### Problem details
Pick up the passage about Weberman's fixation on Dylan after its final sentence and keep writing it.

### Page excerpt

──────────

Soon after, Weberman wrote a piece for the East Village Other called "Dylan's Garbage's Greatest Hits." Articles on Weberman's bizarre obsession also appeared in Newsday, Time, Rolling Stone, Ingenue, Newsweek, Esquire and Glamour. In order to get Weberman off his back, a frustrated Dylan offered to boost his career as a music journalist. Weberman squandered the offer when, as a requirement of the bargain, he insisted that Dylan quit using heroin. Weberman claims he was rebuked.

The self-proclaimed garbologist eventually moved from digging through Dylan's trash to unraveling the singer's dense lyrics. In some cases, he conjured up themes that the average Dylan fan would never unearth. For instance, Weberman believes that "Just Like a Woman" (widely viewed as an homage to Warhol superstar Edie Sedgwick) is about Dylan's move away from his folk music roots with 1965's Bringing It All Back Home.

Other interpretations were more damaging. "Subterranean Homesick Blues" was supposedly Dylan's admission that he was a serious drug addict. "Johnny's in the basement/Mixing up the medicine" is, according to Weberman, a reference that suggests the extraction of codeine from cough syrup. "God knows when/But you're doing it again" is supposedly stating how "the use of codeine and other opiates causes addiction." Even the goofy "Leopard-Skin Pill-Box Hat" is, in Weberman's dubious estimation, about Dylan's heroin use.

──────────

### Input data
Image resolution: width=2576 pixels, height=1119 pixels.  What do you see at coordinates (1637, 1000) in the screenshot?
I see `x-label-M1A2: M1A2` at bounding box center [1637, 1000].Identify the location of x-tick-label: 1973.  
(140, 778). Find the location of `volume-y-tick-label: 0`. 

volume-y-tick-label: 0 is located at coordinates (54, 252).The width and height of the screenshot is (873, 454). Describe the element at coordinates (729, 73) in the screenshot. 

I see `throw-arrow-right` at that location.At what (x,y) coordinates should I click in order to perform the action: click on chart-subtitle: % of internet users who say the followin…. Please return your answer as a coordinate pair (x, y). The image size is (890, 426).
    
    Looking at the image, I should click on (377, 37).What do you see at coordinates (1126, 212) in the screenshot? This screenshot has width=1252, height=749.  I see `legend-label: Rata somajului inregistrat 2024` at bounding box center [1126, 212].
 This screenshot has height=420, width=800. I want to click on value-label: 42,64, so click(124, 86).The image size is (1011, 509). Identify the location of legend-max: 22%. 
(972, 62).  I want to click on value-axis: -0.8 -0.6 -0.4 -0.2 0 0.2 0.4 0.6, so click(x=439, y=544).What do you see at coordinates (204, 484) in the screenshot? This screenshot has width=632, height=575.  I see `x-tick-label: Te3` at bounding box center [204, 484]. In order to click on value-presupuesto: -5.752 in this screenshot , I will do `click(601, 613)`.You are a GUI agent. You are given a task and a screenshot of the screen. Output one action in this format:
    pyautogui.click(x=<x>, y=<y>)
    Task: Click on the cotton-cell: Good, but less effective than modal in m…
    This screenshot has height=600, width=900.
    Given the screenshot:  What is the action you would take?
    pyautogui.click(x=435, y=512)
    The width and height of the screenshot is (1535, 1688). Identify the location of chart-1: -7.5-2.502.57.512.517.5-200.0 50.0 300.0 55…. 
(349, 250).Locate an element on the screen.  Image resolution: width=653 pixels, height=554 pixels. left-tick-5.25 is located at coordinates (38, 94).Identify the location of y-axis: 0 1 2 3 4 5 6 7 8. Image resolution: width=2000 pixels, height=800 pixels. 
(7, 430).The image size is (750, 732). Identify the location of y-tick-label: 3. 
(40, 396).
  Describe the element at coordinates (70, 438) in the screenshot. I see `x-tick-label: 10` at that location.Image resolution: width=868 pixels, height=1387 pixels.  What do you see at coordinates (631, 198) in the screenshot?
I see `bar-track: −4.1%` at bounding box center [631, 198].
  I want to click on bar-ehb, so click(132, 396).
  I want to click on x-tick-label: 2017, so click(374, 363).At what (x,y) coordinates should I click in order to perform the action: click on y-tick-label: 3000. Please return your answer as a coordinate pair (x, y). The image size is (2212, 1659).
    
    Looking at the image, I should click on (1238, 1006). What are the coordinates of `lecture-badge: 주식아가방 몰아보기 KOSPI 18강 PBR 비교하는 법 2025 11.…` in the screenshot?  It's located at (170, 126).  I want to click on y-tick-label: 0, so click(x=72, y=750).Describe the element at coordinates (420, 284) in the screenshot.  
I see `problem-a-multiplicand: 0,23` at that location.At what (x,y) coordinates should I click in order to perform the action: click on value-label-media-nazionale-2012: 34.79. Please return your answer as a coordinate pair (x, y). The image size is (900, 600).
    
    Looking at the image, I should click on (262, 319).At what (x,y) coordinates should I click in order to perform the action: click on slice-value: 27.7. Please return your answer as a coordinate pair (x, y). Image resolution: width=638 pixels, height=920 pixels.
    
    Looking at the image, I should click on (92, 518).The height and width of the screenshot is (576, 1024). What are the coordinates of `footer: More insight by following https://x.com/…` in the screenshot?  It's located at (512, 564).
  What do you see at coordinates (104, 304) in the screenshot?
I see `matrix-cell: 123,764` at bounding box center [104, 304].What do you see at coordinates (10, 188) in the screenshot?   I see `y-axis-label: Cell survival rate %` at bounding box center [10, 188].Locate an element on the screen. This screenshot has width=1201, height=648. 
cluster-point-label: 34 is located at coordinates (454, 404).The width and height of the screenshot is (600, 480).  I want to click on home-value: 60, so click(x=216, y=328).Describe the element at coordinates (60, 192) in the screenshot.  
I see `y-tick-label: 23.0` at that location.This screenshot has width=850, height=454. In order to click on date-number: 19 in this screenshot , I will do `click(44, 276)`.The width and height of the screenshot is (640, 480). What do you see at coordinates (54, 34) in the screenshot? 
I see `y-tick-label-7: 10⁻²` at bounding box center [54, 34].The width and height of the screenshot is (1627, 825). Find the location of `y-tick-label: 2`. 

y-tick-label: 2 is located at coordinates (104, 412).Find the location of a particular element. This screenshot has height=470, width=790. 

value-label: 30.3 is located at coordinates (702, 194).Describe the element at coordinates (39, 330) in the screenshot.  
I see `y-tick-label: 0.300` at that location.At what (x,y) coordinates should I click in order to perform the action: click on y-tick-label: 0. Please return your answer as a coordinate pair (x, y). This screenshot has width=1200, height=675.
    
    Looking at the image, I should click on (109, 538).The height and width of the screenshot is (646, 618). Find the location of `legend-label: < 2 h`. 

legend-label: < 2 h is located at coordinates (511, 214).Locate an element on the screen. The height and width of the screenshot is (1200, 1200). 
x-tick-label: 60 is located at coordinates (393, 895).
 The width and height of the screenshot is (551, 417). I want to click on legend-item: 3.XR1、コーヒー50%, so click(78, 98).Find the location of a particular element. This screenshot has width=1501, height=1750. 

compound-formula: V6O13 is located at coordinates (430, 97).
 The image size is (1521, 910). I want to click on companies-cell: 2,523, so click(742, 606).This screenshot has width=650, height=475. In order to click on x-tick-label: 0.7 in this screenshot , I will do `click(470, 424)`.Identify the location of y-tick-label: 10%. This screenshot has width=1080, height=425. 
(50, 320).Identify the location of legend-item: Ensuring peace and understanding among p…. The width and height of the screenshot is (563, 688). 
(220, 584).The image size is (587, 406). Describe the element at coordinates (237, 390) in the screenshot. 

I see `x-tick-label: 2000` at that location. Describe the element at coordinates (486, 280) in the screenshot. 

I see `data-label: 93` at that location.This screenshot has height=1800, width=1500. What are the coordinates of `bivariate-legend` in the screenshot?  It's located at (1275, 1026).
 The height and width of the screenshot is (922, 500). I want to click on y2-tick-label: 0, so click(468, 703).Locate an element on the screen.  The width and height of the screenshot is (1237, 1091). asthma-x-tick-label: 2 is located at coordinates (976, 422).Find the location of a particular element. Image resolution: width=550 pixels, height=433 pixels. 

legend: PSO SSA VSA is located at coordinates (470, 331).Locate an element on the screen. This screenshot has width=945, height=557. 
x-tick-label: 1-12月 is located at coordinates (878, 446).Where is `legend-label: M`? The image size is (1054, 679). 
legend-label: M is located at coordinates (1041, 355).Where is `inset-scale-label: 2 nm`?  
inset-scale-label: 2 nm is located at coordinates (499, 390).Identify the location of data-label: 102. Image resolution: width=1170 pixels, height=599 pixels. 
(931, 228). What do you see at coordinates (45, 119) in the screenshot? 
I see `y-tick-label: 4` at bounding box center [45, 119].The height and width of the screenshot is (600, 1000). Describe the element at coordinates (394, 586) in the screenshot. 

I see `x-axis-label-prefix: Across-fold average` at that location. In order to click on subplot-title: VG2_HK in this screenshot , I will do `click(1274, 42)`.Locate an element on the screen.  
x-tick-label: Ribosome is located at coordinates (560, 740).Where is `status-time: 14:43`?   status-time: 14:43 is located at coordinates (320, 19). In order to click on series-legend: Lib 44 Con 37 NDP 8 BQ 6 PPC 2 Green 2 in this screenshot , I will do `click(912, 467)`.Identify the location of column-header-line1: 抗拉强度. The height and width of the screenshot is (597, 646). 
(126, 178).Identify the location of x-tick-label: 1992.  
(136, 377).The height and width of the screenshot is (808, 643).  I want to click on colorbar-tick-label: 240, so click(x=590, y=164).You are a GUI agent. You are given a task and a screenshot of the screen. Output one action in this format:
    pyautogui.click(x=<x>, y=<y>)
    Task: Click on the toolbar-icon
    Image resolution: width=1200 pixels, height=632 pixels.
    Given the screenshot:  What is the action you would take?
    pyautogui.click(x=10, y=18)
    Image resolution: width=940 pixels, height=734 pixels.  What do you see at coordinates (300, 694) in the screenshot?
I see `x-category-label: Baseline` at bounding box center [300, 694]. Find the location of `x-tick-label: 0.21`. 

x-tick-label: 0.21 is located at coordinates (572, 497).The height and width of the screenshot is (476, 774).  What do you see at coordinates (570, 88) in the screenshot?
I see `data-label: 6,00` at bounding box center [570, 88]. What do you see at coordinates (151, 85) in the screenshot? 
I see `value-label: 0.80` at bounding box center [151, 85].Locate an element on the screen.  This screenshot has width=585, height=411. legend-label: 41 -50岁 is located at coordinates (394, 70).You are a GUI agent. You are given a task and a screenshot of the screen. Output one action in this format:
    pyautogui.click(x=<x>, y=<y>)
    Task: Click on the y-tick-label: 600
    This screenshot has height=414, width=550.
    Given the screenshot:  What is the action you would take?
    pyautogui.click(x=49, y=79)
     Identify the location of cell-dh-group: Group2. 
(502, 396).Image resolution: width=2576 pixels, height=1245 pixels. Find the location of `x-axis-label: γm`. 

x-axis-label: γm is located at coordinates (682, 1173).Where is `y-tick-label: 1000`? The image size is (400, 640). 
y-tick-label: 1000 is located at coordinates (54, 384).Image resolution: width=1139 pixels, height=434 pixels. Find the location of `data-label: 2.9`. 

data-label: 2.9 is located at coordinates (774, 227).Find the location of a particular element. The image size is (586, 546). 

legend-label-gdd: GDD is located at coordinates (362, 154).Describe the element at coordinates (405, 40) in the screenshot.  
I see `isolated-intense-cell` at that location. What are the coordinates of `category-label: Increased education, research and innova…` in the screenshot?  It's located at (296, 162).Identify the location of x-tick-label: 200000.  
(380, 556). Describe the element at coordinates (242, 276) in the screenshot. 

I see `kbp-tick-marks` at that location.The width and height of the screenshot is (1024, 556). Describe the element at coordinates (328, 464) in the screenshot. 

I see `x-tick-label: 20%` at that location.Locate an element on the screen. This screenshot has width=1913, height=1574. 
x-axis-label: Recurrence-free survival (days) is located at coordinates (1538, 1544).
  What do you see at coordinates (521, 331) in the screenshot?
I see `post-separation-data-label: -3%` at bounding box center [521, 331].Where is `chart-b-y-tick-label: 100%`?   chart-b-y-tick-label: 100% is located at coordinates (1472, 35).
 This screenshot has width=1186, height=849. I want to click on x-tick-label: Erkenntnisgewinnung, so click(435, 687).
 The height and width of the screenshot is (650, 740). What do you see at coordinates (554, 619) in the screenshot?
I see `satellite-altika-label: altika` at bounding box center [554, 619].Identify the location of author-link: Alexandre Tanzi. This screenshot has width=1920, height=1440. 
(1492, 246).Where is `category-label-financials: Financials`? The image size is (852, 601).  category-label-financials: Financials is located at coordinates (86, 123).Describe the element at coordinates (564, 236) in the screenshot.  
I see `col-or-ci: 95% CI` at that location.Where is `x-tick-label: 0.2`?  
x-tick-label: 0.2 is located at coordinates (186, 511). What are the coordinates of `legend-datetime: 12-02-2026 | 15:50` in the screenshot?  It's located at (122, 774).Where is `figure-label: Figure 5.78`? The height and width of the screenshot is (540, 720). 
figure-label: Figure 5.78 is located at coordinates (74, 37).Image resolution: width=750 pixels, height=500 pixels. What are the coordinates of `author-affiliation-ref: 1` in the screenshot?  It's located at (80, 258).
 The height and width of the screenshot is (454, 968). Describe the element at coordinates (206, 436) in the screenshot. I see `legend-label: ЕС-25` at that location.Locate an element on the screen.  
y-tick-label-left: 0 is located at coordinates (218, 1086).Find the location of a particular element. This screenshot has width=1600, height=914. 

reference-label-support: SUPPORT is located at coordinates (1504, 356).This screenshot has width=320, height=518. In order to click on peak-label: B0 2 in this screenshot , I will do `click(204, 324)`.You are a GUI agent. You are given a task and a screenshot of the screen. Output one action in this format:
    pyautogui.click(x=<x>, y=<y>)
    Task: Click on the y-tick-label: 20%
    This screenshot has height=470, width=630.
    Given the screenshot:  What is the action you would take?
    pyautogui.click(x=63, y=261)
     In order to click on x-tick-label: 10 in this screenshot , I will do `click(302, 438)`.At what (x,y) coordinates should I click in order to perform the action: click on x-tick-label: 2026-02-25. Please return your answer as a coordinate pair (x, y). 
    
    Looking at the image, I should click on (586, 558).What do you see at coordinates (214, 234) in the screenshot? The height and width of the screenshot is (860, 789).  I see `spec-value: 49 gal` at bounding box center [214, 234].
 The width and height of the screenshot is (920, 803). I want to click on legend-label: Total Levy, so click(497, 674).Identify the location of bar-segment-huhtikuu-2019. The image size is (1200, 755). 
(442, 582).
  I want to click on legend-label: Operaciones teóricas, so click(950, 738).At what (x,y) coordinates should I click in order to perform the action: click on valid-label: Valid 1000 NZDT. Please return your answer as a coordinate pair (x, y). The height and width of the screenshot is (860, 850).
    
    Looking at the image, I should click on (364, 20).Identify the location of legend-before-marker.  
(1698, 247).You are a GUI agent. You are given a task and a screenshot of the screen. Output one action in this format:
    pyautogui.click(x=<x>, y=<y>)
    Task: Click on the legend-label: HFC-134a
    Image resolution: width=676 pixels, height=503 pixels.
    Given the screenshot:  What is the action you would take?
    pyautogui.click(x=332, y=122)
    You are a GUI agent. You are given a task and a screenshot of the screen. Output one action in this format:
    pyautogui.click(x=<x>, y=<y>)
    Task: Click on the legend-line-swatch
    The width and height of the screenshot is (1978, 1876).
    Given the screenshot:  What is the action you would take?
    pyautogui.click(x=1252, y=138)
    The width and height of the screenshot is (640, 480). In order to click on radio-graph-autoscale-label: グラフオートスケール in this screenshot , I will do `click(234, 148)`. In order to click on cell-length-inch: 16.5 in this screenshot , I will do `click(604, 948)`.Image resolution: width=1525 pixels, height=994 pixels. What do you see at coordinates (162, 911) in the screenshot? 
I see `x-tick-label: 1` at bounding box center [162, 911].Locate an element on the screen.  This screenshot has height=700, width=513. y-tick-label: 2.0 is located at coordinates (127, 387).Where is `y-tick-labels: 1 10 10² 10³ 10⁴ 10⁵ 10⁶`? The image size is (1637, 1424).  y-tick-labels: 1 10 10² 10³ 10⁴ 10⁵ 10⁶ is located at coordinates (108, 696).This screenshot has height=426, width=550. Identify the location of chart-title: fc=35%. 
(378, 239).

──────────

### Answer section
Weberman's accusations have only escalated over the years. The garbologist is convinced that Dylan's 1997 contraction of histoplasmosis proves that he has AIDS. Weberman also has diagnosed Dylan as having cytomegalovirus retinitus (a vision impairment common among those who are HIV-positive), based on Dylan having supposedly stumbled when meeting Pope John Paul II a year and a half ago.

On his Web site, Weberman openly wonders if Dylan contracted AIDS from shooting up with Jerry Garcia and the Dead when they toured together in 1987. For those needing further "proof" of Dylan's ongoing junkie lifestyle, if one looks hard enough, Weberman claims a vial of Dylan's medication can be seen on the inner sleeve photo accompanying Time Out of Mind. Others conclude that it's only a bottle of mineral water. Weberman now claims that Dylan's son Jakob, leader of the multiplatinum Wallflowers, is also a heroin addict.

"A.J. has been proven wrong so many times, but he still persists," says Mick with disgust. "Our guess is that he is not so much an admirer, but is obsessed by the attention he receives when saying such outlandish things about Dylan. We haven't heard of another person that agrees with him.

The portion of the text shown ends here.